Sky Entertainment
- Broadcast area: Sweden, Norway, Denmark, Finland

Ownership
- Owner: British Sky Broadcasting

History
- Launched: September 15, 1997
- Closed: February 14, 1999

= Sky Entertainment =

Sky Entertainment was a television channel owned by British Sky Broadcasting which was broadcast to the Scandinavian countries, lasting about 18 months.

The channel was the result of an agreement between Telenor CTV and British Sky Broadcasting made in March 1997, which meant Telenor would be able to broadcast two channels produced by BSkyB to their subscribers in Scandinavia.

In September 2022, Sky re-entered the Scandinavian market with the introduction of SkyShowtime.

== History ==
=== Pre-launch ===

On December 13, 1995, British satellite TV provider British Sky Broadcasting and major ITV region franchisee Granada Television announced its new joint-venture entitled as Granada Sky Broadcasting, its channels will made use of Granada's programming library combined with Sky's assistance in technical, managing, marketing and financial situations, a total of eight new channels had been planned and to be launched on the Sky Multichannels pay-TV package.

=== Early years ===

Following the successful launch of the GSkyB channels in the British and Irish market, the Granada Television and British Sky Broadcasting's joint-venture wanted to expand into new markets, and they decided that Scandinavia should be the market that they were looking for. British TV programming in Sweden and other Scandinavian countries be likely to be popular and watched alongside American TV shows as well as their own native programming, the English language is a second language to many, or most Scandinavians. On March 10, 1997, Telenor announced 2 new channels from Sky that they will joining their CTV satellite service in autumn of that year, thus these channels included The Sky News & Documentaries Channel and The Sky Family Entertainment Channel, both of which were distributed via Telenor's Thor 1 satellite (at one degree west), The Sky Family Entertainment Channel (or shortened as Sky Entertainment) was originally going to be an GSkyB channel, while the Sky News & Documentaries Channel wholly owned by Sky.

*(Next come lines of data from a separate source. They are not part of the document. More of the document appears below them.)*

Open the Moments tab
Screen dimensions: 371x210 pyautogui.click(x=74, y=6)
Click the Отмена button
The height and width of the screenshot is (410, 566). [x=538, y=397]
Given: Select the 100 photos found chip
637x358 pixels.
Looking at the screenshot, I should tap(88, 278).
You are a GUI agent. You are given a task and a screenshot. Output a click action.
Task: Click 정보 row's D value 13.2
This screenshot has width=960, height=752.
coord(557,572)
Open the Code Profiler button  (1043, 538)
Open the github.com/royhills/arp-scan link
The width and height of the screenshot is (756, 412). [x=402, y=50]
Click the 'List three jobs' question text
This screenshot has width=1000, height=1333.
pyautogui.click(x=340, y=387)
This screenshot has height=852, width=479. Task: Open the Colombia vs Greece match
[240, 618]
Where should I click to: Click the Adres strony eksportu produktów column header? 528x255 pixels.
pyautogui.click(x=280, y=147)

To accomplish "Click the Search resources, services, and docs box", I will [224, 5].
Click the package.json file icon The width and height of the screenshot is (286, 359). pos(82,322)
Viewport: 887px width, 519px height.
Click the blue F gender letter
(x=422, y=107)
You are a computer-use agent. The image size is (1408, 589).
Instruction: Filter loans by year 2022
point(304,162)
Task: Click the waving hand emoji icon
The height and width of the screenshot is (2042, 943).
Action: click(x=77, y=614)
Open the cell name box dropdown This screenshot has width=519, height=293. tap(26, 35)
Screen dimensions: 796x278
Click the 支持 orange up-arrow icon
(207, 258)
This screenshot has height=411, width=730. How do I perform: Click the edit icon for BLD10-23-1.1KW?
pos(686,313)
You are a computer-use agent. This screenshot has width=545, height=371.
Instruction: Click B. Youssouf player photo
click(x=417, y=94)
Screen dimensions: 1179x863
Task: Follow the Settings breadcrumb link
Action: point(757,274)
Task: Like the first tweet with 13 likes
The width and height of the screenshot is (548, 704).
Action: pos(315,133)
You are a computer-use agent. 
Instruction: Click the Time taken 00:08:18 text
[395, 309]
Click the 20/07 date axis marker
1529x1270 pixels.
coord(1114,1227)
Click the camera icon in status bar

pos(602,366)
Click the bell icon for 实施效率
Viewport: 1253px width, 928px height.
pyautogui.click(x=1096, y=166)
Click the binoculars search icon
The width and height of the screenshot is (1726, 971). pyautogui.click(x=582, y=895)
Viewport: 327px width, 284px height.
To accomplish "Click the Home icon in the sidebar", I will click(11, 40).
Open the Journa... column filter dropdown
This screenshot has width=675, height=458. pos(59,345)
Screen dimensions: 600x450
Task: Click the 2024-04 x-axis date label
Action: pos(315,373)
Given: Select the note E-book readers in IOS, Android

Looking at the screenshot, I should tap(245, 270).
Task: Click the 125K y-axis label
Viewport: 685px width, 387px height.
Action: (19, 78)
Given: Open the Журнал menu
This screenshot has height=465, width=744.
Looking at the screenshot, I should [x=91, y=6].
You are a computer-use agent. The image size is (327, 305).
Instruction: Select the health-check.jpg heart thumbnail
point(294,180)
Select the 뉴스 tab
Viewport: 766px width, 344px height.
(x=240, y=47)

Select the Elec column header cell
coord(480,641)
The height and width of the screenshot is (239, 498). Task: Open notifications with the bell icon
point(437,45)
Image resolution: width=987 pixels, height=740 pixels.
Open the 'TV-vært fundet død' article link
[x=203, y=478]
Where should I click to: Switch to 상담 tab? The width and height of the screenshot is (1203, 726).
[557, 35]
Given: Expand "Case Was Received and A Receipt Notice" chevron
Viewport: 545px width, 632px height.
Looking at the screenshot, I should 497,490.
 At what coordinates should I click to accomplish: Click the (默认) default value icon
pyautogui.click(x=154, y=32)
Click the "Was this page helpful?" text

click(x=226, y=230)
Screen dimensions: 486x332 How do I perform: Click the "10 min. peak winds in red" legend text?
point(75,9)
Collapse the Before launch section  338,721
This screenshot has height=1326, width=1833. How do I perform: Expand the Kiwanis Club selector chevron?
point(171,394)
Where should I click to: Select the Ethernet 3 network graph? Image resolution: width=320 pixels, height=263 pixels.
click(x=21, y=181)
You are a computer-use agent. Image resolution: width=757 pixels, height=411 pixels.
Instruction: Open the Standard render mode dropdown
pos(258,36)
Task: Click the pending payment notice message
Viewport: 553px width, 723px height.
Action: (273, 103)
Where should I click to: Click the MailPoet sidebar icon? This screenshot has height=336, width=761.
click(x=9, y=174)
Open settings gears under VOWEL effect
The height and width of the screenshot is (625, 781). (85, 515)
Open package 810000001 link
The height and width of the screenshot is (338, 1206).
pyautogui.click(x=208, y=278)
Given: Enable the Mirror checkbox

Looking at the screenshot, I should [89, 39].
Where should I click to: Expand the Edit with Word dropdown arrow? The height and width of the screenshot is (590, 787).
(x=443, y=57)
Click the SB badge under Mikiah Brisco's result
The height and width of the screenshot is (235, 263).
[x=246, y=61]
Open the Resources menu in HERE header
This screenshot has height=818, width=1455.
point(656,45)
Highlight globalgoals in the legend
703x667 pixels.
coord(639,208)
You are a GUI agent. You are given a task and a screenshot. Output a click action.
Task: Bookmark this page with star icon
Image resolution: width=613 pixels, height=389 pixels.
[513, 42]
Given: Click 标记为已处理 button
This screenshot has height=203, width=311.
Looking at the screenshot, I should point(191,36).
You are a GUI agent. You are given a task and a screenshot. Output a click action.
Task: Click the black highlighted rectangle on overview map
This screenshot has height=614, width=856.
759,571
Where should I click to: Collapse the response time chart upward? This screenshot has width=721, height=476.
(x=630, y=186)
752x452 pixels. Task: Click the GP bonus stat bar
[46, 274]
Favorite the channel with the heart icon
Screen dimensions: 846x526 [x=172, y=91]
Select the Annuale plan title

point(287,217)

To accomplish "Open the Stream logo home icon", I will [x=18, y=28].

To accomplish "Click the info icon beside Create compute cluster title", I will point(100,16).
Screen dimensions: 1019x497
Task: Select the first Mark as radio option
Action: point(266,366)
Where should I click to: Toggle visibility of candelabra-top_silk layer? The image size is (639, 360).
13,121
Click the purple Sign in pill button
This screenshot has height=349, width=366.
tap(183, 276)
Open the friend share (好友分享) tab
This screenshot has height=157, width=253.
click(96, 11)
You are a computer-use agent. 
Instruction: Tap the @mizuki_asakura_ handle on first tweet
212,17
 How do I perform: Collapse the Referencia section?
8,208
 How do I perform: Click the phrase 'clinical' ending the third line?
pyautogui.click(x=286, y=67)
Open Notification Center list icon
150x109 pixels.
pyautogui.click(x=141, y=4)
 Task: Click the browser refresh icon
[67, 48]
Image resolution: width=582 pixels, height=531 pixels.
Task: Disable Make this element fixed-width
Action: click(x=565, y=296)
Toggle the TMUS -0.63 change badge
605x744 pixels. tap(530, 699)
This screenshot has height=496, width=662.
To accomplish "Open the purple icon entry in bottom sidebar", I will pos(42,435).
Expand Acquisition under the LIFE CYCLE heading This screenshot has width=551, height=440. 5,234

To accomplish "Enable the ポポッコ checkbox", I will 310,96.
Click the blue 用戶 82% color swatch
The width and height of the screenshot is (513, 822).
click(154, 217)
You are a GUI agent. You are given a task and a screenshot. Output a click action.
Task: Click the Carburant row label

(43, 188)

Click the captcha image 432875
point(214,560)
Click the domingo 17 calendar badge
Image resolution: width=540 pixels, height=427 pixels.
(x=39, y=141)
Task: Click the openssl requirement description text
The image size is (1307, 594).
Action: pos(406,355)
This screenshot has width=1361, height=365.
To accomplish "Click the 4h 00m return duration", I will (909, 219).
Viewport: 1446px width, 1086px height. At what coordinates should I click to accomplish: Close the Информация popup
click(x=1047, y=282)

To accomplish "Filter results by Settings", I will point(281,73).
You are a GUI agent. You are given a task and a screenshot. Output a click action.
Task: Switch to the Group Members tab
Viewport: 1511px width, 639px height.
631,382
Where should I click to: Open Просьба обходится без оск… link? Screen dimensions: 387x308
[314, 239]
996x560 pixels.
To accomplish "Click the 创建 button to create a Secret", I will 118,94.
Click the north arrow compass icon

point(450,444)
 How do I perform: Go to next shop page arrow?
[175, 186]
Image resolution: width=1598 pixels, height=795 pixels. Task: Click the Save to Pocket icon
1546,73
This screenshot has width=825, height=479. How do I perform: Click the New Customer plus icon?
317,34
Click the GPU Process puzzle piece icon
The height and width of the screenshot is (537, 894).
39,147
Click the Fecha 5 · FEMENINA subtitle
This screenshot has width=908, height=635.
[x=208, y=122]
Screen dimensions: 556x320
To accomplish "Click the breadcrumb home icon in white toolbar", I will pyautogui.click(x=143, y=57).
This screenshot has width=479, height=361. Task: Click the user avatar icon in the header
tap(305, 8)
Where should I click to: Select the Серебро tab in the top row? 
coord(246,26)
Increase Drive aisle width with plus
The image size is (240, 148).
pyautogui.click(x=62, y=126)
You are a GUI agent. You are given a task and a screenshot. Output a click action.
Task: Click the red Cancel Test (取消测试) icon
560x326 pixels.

The Sky Family Entertainment Channel was originally intended to be an selection of content available from BSkyB's satellite TV service in the UK and Ireland, it might be most likely that Granada's channels were chosen as there will be no territorial broadcast rights issues.

On September 15, 1997, both Sky Entertainment, along with Sky News & Documentaries launched on Telenor's CTV satellite service in Scandinavia, it was the first time that a Sky-operated channel broadcast in Scandinavia since Sky's TV channel were encrypted (for paying customers in the British and Irish markets only) in September 1993, with only an exception to Sky News, which was free-to-air and can be received on Astra. Both channels was available up to 225,000 CTV subscribers, plus for cable subscribers.

Both Sky Entertainment and Sky News & Documentaries were in fact, combinations of channels, with Sky News & Documentaries consisted of Sky News airing from 02:00 to 18:00 CET, while The Computer Channel airing from 18:00 to 20:00 CET, and National Geographic Channel airing from 20:00 to 02:00 CET. Sky Entertainment also had three Granada channels and one, which were different from these Granada channels airing between the 24-hour day. In Sky Entertainment's case, the channels were:

| Channel | Time (CET) |
|---|---|
| CMT Europe | 02.00-10.00 |
| Granada Good Life | 10.00-19.00 |
| Granada Plus | 19.00-00.00 |
| Granada Men & Motors | 00.00-02.00 |

At the time during the launch, Sky Entertainment shared its analogue D2-MAC transponder on Intelsat 707 with Danish public service broadcaster DR2, meaning that CMT and Granada Good Life were the only channels broadcasting to analogue viewers, meanwhile, DR2 was broadcasting between 5 p.m. and 1 a.m., meaning the programmes of Granada Plus and/or Granada Men & Motors were not available to analogue viewers.

The channels were broadcast on the 1 degree west frequency as a part of the CTV package.

When CMT Europe closed down in 1998, it's airtime on Sky Entertainment was replaced by Video Zone.

On February 14, 1999, it was announced that Sky Entertainment would be ceasing transmissions at 1am CET, after just 18 months on-air. Bosses had a meeting in London on the channel's final days to decide the channel's fate and what would replace it; while an alternative Sky service was considered, this was never launched. However, Sky News and the National Geographic Channel continued to be broadcast in Scandinavia till this day, but as separate channels.